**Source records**
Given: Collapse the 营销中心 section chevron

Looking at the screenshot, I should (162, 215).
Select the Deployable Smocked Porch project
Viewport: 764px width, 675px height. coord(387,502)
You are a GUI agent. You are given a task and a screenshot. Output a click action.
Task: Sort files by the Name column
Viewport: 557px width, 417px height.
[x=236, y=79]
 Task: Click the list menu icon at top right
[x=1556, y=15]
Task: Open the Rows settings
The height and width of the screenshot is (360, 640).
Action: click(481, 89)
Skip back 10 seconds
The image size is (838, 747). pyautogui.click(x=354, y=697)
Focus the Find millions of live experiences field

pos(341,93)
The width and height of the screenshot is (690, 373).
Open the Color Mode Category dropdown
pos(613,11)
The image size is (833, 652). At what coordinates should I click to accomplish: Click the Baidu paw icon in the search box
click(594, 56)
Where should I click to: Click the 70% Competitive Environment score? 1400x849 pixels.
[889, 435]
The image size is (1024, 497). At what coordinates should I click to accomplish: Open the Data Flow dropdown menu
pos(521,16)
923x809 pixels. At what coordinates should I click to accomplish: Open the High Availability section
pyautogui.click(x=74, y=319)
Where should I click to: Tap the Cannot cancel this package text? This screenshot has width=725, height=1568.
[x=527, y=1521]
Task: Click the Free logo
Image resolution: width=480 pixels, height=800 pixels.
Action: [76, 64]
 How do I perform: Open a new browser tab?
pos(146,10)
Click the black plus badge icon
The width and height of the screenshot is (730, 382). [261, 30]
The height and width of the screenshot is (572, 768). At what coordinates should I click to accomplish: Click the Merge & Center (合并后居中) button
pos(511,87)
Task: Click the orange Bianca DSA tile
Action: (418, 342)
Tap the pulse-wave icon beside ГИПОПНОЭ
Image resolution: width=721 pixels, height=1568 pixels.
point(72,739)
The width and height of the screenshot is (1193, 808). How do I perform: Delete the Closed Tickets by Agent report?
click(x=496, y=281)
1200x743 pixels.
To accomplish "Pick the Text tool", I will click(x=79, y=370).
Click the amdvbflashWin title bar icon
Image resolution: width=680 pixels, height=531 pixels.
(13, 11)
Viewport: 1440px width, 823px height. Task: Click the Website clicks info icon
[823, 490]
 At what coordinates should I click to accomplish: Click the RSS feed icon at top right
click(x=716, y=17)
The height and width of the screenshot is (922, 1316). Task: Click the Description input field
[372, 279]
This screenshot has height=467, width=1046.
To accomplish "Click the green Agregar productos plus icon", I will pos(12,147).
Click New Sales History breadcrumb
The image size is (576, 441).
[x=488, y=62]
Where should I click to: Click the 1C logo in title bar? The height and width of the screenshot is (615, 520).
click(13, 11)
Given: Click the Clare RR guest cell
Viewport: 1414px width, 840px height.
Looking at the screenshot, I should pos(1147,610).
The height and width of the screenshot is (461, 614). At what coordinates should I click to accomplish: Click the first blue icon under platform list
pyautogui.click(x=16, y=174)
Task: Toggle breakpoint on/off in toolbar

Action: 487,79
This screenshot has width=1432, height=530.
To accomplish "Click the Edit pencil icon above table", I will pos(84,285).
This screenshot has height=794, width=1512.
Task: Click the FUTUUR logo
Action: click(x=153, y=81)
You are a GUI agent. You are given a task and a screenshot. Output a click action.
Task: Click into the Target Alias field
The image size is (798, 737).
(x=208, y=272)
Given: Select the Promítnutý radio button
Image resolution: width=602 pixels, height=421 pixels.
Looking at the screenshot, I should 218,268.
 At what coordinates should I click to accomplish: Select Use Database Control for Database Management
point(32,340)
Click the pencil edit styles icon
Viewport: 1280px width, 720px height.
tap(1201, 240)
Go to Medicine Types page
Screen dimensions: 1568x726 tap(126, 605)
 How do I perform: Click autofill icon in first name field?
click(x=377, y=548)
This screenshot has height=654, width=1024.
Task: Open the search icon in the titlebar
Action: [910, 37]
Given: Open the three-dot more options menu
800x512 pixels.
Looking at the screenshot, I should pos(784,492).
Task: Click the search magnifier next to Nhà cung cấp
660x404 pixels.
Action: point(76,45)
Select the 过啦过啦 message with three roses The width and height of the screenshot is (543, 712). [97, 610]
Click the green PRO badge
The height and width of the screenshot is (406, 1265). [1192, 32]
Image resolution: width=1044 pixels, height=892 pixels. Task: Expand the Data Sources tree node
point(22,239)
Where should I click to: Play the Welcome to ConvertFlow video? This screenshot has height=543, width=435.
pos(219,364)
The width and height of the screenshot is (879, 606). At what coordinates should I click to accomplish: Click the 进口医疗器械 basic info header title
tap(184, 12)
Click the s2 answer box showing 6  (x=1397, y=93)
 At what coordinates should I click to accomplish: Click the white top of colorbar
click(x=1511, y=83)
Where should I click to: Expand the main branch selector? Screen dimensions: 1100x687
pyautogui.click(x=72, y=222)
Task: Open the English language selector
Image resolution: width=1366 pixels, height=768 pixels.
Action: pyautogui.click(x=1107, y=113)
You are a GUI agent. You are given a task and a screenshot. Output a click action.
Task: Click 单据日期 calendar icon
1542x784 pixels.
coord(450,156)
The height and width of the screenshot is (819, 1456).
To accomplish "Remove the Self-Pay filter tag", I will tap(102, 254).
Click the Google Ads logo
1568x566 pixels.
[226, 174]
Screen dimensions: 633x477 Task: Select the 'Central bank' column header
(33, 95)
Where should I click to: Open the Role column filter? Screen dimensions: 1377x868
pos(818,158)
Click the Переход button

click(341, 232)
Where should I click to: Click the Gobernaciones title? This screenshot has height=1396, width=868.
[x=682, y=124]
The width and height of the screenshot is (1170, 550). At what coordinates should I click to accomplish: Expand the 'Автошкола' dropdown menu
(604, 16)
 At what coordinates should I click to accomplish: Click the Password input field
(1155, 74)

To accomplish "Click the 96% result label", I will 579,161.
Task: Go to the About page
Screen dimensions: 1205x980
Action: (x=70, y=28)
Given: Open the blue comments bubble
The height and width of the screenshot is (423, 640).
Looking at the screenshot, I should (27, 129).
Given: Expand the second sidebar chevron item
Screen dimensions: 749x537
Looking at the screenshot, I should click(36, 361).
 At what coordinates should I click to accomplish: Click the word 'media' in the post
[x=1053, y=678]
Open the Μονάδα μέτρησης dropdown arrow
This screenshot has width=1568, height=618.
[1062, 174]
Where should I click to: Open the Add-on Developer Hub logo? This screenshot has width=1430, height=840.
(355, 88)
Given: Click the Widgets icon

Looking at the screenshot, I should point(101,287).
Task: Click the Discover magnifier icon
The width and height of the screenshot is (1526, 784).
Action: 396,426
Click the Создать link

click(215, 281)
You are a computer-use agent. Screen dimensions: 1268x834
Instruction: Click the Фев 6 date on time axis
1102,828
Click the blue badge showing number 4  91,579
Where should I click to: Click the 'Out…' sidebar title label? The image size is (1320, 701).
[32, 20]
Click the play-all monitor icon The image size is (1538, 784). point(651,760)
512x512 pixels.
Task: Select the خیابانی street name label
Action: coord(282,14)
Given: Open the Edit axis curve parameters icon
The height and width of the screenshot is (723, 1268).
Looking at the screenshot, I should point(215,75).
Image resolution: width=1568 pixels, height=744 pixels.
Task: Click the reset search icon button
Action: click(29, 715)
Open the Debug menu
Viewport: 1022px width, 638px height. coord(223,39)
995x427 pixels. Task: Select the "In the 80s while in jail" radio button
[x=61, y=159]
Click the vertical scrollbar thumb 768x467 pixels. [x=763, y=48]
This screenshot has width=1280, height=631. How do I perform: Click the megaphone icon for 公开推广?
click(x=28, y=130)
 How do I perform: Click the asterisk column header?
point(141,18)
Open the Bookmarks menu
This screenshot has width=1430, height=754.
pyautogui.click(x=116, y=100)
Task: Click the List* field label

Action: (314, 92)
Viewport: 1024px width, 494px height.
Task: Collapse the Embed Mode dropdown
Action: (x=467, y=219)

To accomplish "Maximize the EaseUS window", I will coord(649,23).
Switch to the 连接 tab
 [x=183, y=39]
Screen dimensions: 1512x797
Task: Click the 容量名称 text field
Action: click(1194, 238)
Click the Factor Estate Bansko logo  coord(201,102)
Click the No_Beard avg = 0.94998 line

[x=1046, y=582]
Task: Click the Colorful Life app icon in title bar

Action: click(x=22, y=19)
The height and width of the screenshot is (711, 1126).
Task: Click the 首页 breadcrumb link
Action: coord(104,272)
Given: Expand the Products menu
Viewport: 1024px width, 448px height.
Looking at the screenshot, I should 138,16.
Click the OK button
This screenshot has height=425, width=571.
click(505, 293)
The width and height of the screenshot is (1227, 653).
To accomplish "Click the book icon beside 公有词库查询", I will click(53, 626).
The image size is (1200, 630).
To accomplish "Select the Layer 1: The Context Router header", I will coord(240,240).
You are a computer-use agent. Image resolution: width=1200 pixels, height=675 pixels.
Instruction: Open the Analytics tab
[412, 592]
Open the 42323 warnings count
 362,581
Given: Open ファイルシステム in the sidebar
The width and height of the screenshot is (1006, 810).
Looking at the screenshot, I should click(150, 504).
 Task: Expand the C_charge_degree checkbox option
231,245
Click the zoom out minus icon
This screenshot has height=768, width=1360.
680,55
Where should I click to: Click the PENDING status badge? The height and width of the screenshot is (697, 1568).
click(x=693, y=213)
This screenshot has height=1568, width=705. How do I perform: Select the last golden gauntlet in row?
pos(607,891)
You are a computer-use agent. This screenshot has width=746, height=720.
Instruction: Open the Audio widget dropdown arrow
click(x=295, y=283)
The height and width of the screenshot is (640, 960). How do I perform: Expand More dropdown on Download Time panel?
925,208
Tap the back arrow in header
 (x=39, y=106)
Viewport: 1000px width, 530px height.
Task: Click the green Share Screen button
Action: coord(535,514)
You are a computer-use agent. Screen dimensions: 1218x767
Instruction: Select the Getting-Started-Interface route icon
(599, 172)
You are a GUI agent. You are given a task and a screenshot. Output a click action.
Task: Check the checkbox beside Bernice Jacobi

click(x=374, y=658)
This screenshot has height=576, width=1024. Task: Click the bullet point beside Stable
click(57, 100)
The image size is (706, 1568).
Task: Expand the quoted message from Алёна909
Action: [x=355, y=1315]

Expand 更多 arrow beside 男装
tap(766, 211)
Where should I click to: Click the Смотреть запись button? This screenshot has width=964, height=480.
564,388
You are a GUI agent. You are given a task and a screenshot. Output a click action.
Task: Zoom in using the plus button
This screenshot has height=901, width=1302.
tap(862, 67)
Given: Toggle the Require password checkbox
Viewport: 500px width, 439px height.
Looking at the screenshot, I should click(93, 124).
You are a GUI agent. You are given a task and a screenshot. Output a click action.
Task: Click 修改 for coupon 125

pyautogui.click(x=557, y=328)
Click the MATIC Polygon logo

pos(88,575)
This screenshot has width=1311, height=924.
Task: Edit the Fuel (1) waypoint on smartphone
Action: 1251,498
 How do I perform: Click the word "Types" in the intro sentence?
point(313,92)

**EXERCISE GOAL**
All lines from the one that holds "Tap the back arrow in header" to the end of the entries above must be transcribed exactly, both ends included, and no others.

**SOLVED EXERCISE**
Tap the back arrow in header
 (x=39, y=106)
Viewport: 1000px width, 530px height.
Task: Click the green Share Screen button
Action: coord(535,514)
You are a computer-use agent. Screen dimensions: 1218x767
Instruction: Select the Getting-Started-Interface route icon
(599, 172)
You are a GUI agent. You are given a task and a screenshot. Output a click action.
Task: Check the checkbox beside Bernice Jacobi

click(x=374, y=658)
This screenshot has height=576, width=1024. Task: Click the bullet point beside Stable
click(57, 100)
The image size is (706, 1568).
Task: Expand the quoted message from Алёна909
Action: [x=355, y=1315]

Expand 更多 arrow beside 男装
tap(766, 211)
Where should I click to: Click the Смотреть запись button? This screenshot has width=964, height=480.
564,388
You are a GUI agent. You are given a task and a screenshot. Output a click action.
Task: Zoom in using the plus button
This screenshot has height=901, width=1302.
tap(862, 67)
Given: Toggle the Require password checkbox
Viewport: 500px width, 439px height.
Looking at the screenshot, I should click(93, 124).
You are a GUI agent. You are given a task and a screenshot. Output a click action.
Task: Click 修改 for coupon 125

pyautogui.click(x=557, y=328)
Click the MATIC Polygon logo

pos(88,575)
This screenshot has width=1311, height=924.
Task: Edit the Fuel (1) waypoint on smartphone
Action: 1251,498
 How do I perform: Click the word "Types" in the intro sentence?
point(313,92)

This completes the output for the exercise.